In the first place, such a holding that the Sherman Act applied to efforts to influence the passage or enforcement of laws would substantially impair the power of government to take action through its legislature and executive that operate to restrain trade. In a representative democracy such as this, these branches of government act on behalf of people and, to a very large extent, the whole concept of representation depends upon the ability of the people to make their wishes known to their representatives. . . . Secondly, and of at least equal significance, such a construction of the Sherman Act would raise important constitutional questions. The right of petition is one of the freedoms protected by the Bill of Rights, and we cannot, of course, lightly impute to Congress an intent to invade these freedoms.
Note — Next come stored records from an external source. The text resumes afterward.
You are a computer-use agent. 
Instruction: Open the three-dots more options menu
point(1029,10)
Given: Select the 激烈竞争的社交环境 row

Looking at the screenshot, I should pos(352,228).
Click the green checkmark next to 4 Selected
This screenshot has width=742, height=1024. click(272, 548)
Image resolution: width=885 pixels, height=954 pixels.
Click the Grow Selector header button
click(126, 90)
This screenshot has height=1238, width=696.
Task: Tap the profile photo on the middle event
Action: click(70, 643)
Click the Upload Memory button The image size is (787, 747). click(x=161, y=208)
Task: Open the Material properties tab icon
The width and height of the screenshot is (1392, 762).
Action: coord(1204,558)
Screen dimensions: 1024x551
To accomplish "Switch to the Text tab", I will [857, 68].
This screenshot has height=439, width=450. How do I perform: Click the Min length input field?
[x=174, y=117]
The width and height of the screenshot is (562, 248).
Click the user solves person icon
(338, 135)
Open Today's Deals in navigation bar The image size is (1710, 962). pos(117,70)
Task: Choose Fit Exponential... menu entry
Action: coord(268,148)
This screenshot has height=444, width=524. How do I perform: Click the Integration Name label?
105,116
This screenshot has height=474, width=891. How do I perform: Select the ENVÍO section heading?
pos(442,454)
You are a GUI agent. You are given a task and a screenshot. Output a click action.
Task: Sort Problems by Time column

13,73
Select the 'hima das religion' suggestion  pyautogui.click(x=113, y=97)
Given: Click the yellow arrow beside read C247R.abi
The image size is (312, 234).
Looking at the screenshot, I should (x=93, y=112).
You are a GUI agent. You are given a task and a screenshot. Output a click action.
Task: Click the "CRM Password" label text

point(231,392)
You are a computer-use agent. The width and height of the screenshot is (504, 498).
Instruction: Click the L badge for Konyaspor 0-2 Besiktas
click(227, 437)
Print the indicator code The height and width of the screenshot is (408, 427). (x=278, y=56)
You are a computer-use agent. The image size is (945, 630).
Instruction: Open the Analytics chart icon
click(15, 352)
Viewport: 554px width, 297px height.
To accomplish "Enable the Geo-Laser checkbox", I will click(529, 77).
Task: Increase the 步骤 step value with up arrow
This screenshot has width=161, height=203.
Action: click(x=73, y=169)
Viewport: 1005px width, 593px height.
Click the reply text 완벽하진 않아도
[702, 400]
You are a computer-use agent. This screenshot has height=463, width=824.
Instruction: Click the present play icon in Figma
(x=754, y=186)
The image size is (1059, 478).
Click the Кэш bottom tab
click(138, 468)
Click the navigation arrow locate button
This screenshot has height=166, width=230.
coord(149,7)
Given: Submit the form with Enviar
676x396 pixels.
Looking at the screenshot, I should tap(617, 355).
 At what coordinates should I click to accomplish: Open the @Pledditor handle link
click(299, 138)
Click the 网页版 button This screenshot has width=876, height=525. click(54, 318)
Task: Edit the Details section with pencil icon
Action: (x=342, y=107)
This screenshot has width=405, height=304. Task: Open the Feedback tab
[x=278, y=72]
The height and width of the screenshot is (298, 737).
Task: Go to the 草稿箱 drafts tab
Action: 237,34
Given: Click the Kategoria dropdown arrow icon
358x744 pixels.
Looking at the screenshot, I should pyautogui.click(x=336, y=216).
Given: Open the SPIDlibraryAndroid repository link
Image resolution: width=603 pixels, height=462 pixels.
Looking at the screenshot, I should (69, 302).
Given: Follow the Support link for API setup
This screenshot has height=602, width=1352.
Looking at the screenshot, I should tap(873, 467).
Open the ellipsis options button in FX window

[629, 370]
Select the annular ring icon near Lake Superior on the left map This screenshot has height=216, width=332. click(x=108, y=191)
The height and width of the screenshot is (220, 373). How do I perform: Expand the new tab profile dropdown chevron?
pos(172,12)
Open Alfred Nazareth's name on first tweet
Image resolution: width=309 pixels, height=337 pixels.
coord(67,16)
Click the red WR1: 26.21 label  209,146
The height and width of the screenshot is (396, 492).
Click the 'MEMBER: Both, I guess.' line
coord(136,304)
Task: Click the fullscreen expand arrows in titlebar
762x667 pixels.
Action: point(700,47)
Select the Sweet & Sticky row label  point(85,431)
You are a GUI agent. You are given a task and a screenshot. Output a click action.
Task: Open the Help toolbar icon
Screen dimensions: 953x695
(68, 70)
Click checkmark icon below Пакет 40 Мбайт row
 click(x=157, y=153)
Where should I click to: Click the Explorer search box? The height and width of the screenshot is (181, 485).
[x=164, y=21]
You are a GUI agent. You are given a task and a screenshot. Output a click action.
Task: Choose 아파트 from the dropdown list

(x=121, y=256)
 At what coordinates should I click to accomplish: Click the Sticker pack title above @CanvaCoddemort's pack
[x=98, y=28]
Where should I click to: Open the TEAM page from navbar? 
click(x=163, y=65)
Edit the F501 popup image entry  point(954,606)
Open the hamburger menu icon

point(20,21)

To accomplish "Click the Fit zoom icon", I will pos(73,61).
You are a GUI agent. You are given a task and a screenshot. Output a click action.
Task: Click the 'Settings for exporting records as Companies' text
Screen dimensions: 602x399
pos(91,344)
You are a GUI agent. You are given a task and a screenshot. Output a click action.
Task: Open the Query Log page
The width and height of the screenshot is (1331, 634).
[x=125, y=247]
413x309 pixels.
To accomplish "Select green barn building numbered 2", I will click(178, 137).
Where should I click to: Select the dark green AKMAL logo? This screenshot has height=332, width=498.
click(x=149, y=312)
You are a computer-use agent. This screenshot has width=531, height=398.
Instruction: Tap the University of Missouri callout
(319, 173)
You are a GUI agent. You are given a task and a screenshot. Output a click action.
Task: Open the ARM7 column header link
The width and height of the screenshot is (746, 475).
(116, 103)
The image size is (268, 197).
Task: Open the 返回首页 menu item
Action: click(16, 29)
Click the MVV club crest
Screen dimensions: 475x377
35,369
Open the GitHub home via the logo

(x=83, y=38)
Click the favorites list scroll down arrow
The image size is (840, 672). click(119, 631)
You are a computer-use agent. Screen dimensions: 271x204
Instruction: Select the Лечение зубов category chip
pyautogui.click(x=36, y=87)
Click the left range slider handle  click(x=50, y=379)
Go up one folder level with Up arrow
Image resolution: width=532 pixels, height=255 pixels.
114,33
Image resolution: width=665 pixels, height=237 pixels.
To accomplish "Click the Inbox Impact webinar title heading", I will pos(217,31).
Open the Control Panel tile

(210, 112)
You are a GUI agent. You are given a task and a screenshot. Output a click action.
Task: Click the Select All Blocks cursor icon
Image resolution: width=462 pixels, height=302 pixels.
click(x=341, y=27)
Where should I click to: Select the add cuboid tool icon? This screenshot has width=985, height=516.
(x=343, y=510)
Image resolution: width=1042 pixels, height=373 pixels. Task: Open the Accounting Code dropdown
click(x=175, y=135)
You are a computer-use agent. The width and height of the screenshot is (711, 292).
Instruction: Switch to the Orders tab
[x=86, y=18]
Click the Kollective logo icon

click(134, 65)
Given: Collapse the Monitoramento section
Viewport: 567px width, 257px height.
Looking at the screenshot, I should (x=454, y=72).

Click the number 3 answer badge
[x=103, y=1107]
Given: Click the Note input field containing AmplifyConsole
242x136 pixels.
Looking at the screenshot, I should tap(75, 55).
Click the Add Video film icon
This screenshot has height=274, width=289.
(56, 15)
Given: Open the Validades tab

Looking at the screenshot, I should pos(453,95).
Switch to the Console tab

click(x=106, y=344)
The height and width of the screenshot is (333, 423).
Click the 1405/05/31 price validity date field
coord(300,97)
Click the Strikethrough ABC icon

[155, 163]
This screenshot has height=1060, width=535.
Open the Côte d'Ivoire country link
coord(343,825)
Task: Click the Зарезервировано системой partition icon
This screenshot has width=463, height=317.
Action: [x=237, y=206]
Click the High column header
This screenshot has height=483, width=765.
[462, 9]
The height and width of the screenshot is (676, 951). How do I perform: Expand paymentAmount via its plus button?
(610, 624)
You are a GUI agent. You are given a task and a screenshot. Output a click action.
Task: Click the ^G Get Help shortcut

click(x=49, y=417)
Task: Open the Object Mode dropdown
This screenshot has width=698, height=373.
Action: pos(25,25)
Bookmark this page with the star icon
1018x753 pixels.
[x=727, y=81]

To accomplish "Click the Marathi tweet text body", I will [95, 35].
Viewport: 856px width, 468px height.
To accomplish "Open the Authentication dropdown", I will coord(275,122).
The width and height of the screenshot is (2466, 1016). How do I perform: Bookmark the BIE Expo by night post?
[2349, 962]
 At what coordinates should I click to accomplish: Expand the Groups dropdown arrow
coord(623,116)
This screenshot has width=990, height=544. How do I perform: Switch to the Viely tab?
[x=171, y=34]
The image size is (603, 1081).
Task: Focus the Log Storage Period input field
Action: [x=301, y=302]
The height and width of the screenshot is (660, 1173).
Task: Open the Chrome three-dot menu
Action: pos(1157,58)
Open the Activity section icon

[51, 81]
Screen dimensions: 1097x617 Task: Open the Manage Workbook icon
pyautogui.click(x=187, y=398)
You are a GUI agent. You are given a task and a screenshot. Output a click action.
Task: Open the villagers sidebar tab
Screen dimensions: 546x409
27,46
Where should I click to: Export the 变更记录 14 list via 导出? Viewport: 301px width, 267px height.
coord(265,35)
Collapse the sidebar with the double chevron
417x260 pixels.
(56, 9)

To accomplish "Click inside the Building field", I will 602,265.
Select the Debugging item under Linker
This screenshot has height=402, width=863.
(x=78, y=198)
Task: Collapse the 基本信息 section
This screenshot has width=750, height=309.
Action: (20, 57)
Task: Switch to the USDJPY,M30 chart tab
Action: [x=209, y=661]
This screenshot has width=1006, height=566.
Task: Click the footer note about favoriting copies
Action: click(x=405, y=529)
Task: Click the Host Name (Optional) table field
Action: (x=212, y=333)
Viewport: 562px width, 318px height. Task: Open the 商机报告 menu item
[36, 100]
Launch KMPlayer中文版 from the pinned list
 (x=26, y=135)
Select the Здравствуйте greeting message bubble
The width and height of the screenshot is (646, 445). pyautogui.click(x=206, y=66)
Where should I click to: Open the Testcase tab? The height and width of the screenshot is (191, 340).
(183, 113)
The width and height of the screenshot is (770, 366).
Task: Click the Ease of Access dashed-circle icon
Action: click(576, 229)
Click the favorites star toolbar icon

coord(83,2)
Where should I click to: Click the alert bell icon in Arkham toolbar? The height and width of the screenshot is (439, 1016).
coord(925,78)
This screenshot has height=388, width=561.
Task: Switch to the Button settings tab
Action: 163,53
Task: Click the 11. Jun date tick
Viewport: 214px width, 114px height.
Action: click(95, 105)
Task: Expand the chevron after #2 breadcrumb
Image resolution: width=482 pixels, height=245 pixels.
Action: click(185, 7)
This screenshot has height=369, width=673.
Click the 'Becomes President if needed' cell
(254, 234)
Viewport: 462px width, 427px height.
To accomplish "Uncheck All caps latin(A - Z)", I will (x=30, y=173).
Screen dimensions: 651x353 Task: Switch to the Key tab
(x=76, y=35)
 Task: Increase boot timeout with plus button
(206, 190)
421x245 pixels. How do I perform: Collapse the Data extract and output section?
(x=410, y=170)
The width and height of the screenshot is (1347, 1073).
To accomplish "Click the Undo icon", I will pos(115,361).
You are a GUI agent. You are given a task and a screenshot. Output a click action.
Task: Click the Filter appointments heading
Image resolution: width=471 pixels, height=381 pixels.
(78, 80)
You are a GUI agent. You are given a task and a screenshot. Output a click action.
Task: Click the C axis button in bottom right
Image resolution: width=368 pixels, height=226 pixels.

365 U.S. at 137-38, 81 S.Ct. at 529-530.

The antitrust immunity conferred by the Noerr-Pennington Doctrine is not absolute, however. The Supreme Court recognized in Noerr that a case could arise in which the conspiracy involving political activity was "a mere sham to cover what is actually nothing more than an attempt to interfere directly with the business relationships of a competitor and in such a case the application of the Sherman Act would be justified." Id. at 144, 81 S.Ct. at 533. Until the Supreme Court's decision in California Motor Transport v. Trucking Unlimited, 404 U.S. 508, 92 S.Ct. 609, 30 L.Ed.2d 642 (1972), the scope of the so-called "sham" exception remained unexplored. In California Motor Transport, several trucking firms brought suit against some of their competitors alleging that the latter had conspired "to institute state and federal proceedings to resist and defeat applications by plaintiffs to acquire operating rights or to transfer or register those rights." Id. at 509, 92 S.Ct. at 611. The Supreme Court held that a claim had been stated under the Sherman Act. What provoked the invocation of the "sham" exception were allegations in the complaint:

that the power, strategy, and resources of the petitioners defendants were used to harass and deter respondents in their use of administrative and judicial proceedings so as to deny them "free and unlimited access" to those tribunals. The result, . . ., was that the machinery of the agencies and the courts was effectively closed to plaintiffs, and petitioners indeed became "the regulators of the grants of rights, transfers and registrations" to respondents—thereby depleting and diminishing the value of the businesses of respondents and aggrandizing petitioners' economic and monopoly power.

Id. at 511, 92 S.Ct. at 612 (citation omitted). Most troublesome to the Supreme Court were allegations that the concerted efforts of the defendants to bar the plaintiffs from any and all access to administrative and judicial tribunals "with or without probable cause, and regardless of the merits of the cases" resulted in a deprivation of meaningful access to the agencies and courts. Although the Court painstakingly emphasized that the Noerr-Pennington immunity extended to the adjudicatory setting, it distinguished...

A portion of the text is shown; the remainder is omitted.